Copy out each line of the entries below in which the string "window" appears.

• [Data for this task]:
────────
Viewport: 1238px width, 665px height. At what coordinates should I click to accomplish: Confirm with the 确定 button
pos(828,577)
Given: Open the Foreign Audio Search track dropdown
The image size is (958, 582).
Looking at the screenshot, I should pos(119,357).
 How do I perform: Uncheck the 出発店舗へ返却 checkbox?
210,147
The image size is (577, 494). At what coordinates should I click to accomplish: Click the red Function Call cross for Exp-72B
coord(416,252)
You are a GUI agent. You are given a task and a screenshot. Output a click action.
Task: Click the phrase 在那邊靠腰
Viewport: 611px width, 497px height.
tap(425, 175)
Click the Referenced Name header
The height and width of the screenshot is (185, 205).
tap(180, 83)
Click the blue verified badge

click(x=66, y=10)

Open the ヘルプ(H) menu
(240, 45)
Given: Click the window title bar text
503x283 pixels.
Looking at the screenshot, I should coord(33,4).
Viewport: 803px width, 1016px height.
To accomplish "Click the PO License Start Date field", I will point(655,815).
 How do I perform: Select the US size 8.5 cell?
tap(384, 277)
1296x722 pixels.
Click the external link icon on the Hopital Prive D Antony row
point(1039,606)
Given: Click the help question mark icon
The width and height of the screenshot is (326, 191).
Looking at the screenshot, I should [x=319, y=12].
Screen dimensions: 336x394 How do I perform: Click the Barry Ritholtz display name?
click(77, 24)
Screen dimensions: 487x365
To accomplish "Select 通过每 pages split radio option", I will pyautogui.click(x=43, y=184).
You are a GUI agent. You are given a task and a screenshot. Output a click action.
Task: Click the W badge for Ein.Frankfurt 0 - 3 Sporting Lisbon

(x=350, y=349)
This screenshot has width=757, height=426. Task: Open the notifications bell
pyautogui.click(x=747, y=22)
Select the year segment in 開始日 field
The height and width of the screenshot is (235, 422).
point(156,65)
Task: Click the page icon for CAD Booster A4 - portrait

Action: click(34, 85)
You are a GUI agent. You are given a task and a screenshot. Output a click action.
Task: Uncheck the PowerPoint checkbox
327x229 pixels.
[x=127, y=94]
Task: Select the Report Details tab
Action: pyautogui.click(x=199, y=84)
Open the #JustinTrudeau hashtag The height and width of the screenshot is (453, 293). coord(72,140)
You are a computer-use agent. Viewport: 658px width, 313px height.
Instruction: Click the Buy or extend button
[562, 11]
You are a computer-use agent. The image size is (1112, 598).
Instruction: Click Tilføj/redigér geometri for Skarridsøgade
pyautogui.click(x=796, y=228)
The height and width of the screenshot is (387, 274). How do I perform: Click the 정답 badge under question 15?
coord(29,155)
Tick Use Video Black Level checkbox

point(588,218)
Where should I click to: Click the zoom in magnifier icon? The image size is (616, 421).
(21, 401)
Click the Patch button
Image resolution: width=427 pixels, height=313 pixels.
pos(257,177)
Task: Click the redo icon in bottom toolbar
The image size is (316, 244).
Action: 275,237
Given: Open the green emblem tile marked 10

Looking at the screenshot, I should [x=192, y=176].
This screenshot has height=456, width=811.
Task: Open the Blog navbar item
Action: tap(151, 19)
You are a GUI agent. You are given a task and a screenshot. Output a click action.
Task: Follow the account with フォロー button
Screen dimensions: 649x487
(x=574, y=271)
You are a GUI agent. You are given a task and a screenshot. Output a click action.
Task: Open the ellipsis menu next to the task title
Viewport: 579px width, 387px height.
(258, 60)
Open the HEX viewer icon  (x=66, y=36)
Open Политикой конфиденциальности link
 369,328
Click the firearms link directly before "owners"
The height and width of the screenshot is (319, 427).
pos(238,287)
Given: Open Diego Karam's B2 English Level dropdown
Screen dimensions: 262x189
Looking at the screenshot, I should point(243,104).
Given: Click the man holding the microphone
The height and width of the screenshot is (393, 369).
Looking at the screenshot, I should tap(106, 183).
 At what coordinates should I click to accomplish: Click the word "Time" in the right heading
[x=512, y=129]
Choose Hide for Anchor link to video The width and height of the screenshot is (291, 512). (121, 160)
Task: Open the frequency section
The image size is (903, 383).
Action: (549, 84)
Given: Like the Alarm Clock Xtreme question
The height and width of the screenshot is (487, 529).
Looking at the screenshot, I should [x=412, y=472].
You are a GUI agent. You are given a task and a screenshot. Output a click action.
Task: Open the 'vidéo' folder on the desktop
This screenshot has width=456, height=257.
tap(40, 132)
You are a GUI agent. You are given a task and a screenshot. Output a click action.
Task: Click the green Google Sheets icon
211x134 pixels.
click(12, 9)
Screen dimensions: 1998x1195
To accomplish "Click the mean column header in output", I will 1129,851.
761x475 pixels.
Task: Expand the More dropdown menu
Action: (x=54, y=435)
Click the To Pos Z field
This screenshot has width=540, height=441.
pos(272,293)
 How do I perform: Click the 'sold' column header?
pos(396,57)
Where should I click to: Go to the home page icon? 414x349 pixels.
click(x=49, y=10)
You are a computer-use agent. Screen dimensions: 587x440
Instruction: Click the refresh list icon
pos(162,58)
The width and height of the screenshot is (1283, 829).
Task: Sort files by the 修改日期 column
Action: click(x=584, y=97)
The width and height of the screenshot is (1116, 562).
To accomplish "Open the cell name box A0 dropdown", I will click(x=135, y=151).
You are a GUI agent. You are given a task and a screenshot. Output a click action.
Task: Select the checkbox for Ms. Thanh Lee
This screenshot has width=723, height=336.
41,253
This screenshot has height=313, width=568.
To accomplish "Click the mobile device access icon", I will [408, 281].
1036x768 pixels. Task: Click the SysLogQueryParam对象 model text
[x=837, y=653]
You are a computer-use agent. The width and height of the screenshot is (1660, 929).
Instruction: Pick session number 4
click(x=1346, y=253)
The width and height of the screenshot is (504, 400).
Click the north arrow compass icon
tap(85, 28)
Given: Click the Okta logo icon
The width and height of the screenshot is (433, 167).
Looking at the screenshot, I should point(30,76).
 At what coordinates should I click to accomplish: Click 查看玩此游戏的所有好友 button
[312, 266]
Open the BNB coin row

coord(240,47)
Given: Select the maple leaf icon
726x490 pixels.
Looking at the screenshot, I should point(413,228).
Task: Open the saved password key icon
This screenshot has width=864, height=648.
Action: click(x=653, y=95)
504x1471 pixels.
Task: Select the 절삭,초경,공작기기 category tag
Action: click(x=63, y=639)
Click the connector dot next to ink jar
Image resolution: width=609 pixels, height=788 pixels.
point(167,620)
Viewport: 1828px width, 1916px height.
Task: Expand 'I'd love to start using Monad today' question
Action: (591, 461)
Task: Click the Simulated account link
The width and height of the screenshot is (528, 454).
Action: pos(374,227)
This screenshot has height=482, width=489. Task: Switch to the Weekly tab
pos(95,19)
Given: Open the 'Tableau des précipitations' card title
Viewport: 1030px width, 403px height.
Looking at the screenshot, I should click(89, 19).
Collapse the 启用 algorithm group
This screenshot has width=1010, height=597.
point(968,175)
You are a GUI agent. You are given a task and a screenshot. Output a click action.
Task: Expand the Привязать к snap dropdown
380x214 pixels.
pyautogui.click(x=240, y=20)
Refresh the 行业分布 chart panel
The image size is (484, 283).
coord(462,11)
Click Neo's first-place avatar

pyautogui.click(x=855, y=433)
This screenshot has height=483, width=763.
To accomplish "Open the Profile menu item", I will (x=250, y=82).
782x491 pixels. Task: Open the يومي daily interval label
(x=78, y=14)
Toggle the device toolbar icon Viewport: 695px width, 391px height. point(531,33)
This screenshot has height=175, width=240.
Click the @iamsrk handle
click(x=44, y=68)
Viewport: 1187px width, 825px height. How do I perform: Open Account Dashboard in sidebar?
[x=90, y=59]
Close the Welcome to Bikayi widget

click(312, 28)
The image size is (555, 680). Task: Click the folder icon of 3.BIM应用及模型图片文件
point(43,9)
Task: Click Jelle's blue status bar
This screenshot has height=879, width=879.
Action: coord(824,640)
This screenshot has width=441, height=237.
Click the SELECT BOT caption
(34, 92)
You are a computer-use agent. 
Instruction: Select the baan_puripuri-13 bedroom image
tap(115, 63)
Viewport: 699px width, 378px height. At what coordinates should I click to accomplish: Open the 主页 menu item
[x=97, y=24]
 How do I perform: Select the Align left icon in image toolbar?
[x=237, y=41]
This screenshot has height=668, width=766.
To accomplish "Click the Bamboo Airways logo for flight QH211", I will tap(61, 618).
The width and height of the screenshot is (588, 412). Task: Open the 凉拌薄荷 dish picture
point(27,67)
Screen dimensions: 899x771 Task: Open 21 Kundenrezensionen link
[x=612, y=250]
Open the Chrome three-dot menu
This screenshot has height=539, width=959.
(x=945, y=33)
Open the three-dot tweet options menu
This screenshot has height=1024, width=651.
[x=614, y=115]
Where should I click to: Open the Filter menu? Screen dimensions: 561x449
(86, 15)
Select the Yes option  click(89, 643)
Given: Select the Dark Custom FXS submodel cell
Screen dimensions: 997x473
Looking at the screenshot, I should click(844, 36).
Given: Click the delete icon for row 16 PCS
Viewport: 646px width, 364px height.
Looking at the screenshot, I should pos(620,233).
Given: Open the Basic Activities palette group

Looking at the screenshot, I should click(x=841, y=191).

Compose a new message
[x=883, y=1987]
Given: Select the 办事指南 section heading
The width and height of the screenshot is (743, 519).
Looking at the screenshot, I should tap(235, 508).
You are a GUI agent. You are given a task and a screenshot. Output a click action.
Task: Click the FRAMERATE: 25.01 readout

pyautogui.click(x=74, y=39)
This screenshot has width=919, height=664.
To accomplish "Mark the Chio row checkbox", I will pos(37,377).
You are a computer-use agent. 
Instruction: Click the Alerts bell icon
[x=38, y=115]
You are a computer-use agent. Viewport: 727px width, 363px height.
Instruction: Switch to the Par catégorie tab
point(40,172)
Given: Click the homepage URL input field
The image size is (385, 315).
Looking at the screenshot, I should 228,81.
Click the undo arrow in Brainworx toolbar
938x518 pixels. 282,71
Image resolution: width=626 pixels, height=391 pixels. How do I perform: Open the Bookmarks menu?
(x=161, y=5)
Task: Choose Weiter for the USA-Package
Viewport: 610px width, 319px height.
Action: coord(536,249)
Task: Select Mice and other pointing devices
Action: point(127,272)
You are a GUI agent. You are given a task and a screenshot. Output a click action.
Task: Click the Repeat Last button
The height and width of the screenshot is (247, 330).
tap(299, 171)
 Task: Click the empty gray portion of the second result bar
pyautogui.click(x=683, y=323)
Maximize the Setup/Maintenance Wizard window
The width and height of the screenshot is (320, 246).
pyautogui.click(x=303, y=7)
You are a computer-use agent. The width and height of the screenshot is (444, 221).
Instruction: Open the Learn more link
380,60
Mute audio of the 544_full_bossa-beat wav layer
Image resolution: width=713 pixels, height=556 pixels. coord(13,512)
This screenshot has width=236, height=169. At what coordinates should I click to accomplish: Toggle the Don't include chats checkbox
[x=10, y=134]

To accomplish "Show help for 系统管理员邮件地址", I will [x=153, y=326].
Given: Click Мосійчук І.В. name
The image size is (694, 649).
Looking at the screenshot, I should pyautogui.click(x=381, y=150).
────────
• [Output for this task]:
Given: Click the window title bar text
Maximize the Setup/Maintenance Wizard window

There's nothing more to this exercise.